About this exercise ::
Reproduce each line of the listing exactly.

Supplied data ::
Start of Block

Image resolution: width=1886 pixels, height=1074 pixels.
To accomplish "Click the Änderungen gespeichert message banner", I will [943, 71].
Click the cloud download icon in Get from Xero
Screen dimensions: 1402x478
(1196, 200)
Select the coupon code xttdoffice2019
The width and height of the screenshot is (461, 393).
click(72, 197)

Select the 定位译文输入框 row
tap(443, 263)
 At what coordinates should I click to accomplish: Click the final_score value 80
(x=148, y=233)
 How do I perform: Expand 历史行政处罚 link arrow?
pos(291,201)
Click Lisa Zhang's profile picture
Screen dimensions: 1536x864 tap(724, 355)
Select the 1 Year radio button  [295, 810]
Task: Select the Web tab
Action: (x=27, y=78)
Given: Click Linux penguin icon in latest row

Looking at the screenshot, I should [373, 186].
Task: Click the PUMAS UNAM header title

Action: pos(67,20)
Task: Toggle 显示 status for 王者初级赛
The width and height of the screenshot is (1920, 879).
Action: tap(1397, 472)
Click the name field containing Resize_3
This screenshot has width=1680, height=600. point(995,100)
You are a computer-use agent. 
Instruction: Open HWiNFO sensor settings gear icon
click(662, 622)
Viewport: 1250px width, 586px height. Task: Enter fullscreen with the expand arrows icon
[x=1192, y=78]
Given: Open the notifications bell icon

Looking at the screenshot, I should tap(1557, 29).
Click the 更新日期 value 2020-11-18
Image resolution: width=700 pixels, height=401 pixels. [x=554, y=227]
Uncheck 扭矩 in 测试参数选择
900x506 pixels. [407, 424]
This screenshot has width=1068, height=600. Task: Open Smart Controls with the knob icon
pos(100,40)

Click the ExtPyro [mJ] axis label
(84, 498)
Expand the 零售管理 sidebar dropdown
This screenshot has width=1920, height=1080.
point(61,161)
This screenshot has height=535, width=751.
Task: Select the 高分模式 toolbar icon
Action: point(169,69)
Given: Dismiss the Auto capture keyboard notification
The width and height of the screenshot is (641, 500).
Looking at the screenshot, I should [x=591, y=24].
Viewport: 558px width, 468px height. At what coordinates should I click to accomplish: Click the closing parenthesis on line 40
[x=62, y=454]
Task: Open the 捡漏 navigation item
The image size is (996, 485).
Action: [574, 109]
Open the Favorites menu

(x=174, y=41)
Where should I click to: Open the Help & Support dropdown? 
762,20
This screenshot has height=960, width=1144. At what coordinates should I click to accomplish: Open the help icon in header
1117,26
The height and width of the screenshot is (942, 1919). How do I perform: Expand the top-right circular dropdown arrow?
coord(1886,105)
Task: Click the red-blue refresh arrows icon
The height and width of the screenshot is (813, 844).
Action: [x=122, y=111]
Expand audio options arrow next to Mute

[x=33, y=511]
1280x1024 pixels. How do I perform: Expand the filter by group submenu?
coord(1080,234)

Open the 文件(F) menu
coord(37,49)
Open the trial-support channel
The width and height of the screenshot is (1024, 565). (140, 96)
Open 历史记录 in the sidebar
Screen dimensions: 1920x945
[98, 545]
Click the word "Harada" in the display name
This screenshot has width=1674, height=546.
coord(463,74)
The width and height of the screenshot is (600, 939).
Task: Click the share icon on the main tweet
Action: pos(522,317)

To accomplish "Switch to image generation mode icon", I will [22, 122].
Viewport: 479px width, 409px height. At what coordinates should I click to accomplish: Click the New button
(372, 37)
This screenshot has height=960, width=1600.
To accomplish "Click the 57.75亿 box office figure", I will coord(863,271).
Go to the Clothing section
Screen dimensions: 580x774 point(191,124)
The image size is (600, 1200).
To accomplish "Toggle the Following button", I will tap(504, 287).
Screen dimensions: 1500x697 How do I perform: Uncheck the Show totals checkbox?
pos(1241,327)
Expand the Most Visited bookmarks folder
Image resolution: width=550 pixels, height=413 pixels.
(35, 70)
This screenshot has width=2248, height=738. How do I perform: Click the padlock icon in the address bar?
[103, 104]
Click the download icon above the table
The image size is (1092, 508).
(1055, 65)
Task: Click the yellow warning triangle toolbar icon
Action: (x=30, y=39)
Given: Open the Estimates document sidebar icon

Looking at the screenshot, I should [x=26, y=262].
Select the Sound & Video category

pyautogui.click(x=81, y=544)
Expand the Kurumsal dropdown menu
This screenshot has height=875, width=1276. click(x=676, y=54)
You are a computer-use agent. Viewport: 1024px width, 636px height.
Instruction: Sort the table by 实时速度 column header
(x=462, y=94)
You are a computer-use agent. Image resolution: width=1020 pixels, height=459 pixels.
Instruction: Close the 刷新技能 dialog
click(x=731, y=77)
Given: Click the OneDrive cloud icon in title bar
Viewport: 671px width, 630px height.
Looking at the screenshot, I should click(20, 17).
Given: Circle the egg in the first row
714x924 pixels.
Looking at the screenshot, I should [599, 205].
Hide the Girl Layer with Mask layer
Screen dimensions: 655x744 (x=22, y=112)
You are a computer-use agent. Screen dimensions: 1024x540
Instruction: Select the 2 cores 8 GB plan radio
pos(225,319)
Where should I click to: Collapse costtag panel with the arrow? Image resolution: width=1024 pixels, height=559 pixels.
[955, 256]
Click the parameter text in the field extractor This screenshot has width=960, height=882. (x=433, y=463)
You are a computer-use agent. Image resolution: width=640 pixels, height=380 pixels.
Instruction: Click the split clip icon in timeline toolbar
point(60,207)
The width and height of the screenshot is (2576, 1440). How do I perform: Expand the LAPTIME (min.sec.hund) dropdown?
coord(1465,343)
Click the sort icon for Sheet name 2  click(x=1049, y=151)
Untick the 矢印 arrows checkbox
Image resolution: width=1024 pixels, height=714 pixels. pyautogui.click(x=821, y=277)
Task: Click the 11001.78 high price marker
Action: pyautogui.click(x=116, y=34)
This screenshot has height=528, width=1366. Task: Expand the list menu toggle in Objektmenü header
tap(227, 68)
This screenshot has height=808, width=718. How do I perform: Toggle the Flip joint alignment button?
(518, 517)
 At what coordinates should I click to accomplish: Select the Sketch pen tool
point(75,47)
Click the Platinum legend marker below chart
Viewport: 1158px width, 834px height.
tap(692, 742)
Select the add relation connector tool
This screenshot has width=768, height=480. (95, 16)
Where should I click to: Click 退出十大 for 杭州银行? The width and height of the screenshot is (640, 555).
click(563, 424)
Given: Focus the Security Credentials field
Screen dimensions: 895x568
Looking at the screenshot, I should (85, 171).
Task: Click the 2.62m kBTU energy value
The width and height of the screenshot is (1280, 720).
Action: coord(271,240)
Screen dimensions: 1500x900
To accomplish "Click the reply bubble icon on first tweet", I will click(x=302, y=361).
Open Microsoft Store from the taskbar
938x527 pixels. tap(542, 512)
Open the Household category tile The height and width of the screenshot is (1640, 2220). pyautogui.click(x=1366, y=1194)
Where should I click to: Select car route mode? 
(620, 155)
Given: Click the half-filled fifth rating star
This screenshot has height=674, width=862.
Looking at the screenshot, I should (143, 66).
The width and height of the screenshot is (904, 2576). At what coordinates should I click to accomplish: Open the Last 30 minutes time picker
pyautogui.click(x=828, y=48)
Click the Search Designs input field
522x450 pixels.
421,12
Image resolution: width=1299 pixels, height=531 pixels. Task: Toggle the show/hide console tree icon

End of Block

Output of the task ::
Image resolution: width=1886 pixels, height=1074 pixels.
To accomplish "Click the Änderungen gespeichert message banner", I will [943, 71].
Click the cloud download icon in Get from Xero
Screen dimensions: 1402x478
(1196, 200)
Select the coupon code xttdoffice2019
The width and height of the screenshot is (461, 393).
click(72, 197)

Select the 定位译文输入框 row
tap(443, 263)
 At what coordinates should I click to accomplish: Click the final_score value 80
(x=148, y=233)
 How do I perform: Expand 历史行政处罚 link arrow?
pos(291,201)
Click Lisa Zhang's profile picture
Screen dimensions: 1536x864 tap(724, 355)
Select the 1 Year radio button  [295, 810]
Task: Select the Web tab
Action: (x=27, y=78)
Given: Click Linux penguin icon in latest row

Looking at the screenshot, I should [373, 186].
Task: Click the PUMAS UNAM header title

Action: pos(67,20)
Task: Toggle 显示 status for 王者初级赛
The width and height of the screenshot is (1920, 879).
Action: tap(1397, 472)
Click the name field containing Resize_3
This screenshot has width=1680, height=600. point(995,100)
You are a computer-use agent. 
Instruction: Open HWiNFO sensor settings gear icon
click(662, 622)
Viewport: 1250px width, 586px height. Task: Enter fullscreen with the expand arrows icon
[x=1192, y=78]
Given: Open the notifications bell icon

Looking at the screenshot, I should tap(1557, 29).
Click the 更新日期 value 2020-11-18
Image resolution: width=700 pixels, height=401 pixels. [x=554, y=227]
Uncheck 扭矩 in 测试参数选择
900x506 pixels. [407, 424]
This screenshot has width=1068, height=600. Task: Open Smart Controls with the knob icon
pos(100,40)

Click the ExtPyro [mJ] axis label
(84, 498)
Expand the 零售管理 sidebar dropdown
This screenshot has width=1920, height=1080.
point(61,161)
This screenshot has height=535, width=751.
Task: Select the 高分模式 toolbar icon
Action: point(169,69)
Given: Dismiss the Auto capture keyboard notification
The width and height of the screenshot is (641, 500).
Looking at the screenshot, I should [x=591, y=24].
Viewport: 558px width, 468px height. At what coordinates should I click to accomplish: Click the closing parenthesis on line 40
[x=62, y=454]
Task: Open the 捡漏 navigation item
The image size is (996, 485).
Action: [574, 109]
Open the Favorites menu

(x=174, y=41)
Where should I click to: Open the Help & Support dropdown? 
762,20
This screenshot has height=960, width=1144. At what coordinates should I click to accomplish: Open the help icon in header
1117,26
The height and width of the screenshot is (942, 1919). How do I perform: Expand the top-right circular dropdown arrow?
coord(1886,105)
Task: Click the red-blue refresh arrows icon
The height and width of the screenshot is (813, 844).
Action: [x=122, y=111]
Expand audio options arrow next to Mute

[x=33, y=511]
1280x1024 pixels. How do I perform: Expand the filter by group submenu?
coord(1080,234)

Open the 文件(F) menu
coord(37,49)
Open the trial-support channel
The width and height of the screenshot is (1024, 565). (140, 96)
Open 历史记录 in the sidebar
Screen dimensions: 1920x945
[98, 545]
Click the word "Harada" in the display name
This screenshot has width=1674, height=546.
coord(463,74)
The width and height of the screenshot is (600, 939).
Task: Click the share icon on the main tweet
Action: pos(522,317)

To accomplish "Switch to image generation mode icon", I will [22, 122].
Viewport: 479px width, 409px height. At what coordinates should I click to accomplish: Click the New button
(372, 37)
This screenshot has height=960, width=1600.
To accomplish "Click the 57.75亿 box office figure", I will coord(863,271).
Go to the Clothing section
Screen dimensions: 580x774 point(191,124)
The image size is (600, 1200).
To accomplish "Toggle the Following button", I will tap(504, 287).
Screen dimensions: 1500x697 How do I perform: Uncheck the Show totals checkbox?
pos(1241,327)
Expand the Most Visited bookmarks folder
Image resolution: width=550 pixels, height=413 pixels.
(35, 70)
This screenshot has width=2248, height=738. How do I perform: Click the padlock icon in the address bar?
[103, 104]
Click the download icon above the table
The image size is (1092, 508).
(1055, 65)
Task: Click the yellow warning triangle toolbar icon
Action: (x=30, y=39)
Given: Open the Estimates document sidebar icon

Looking at the screenshot, I should [x=26, y=262].
Select the Sound & Video category

pyautogui.click(x=81, y=544)
Expand the Kurumsal dropdown menu
This screenshot has height=875, width=1276. click(x=676, y=54)
You are a computer-use agent. Viewport: 1024px width, 636px height.
Instruction: Sort the table by 实时速度 column header
(x=462, y=94)
You are a computer-use agent. Image resolution: width=1020 pixels, height=459 pixels.
Instruction: Close the 刷新技能 dialog
click(x=731, y=77)
Given: Click the OneDrive cloud icon in title bar
Viewport: 671px width, 630px height.
Looking at the screenshot, I should click(20, 17).
Given: Circle the egg in the first row
714x924 pixels.
Looking at the screenshot, I should [599, 205].
Hide the Girl Layer with Mask layer
Screen dimensions: 655x744 (x=22, y=112)
You are a computer-use agent. Screen dimensions: 1024x540
Instruction: Select the 2 cores 8 GB plan radio
pos(225,319)
Where should I click to: Collapse costtag panel with the arrow? Image resolution: width=1024 pixels, height=559 pixels.
[955, 256]
Click the parameter text in the field extractor This screenshot has width=960, height=882. (x=433, y=463)
You are a computer-use agent. Image resolution: width=640 pixels, height=380 pixels.
Instruction: Click the split clip icon in timeline toolbar
point(60,207)
The width and height of the screenshot is (2576, 1440). How do I perform: Expand the LAPTIME (min.sec.hund) dropdown?
coord(1465,343)
Click the sort icon for Sheet name 2  click(x=1049, y=151)
Untick the 矢印 arrows checkbox
Image resolution: width=1024 pixels, height=714 pixels. pyautogui.click(x=821, y=277)
Task: Click the 11001.78 high price marker
Action: pyautogui.click(x=116, y=34)
This screenshot has height=528, width=1366. Task: Expand the list menu toggle in Objektmenü header
tap(227, 68)
This screenshot has height=808, width=718. How do I perform: Toggle the Flip joint alignment button?
(518, 517)
 At what coordinates should I click to accomplish: Select the Sketch pen tool
point(75,47)
Click the Platinum legend marker below chart
Viewport: 1158px width, 834px height.
tap(692, 742)
Select the add relation connector tool
This screenshot has width=768, height=480. (95, 16)
Where should I click to: Click 退出十大 for 杭州银行? The width and height of the screenshot is (640, 555).
click(563, 424)
Given: Focus the Security Credentials field
Screen dimensions: 895x568
Looking at the screenshot, I should (85, 171).
Task: Click the 2.62m kBTU energy value
The width and height of the screenshot is (1280, 720).
Action: coord(271,240)
Screen dimensions: 1500x900
To accomplish "Click the reply bubble icon on first tweet", I will click(x=302, y=361).
Open Microsoft Store from the taskbar
938x527 pixels. tap(542, 512)
Open the Household category tile The height and width of the screenshot is (1640, 2220). pyautogui.click(x=1366, y=1194)
Where should I click to: Select car route mode? 
(620, 155)
Given: Click the half-filled fifth rating star
This screenshot has height=674, width=862.
Looking at the screenshot, I should (143, 66).
The width and height of the screenshot is (904, 2576). At what coordinates should I click to accomplish: Open the Last 30 minutes time picker
pyautogui.click(x=828, y=48)
Click the Search Designs input field
522x450 pixels.
421,12
Image resolution: width=1299 pixels, height=531 pixels. Task: Toggle the show/hide console tree icon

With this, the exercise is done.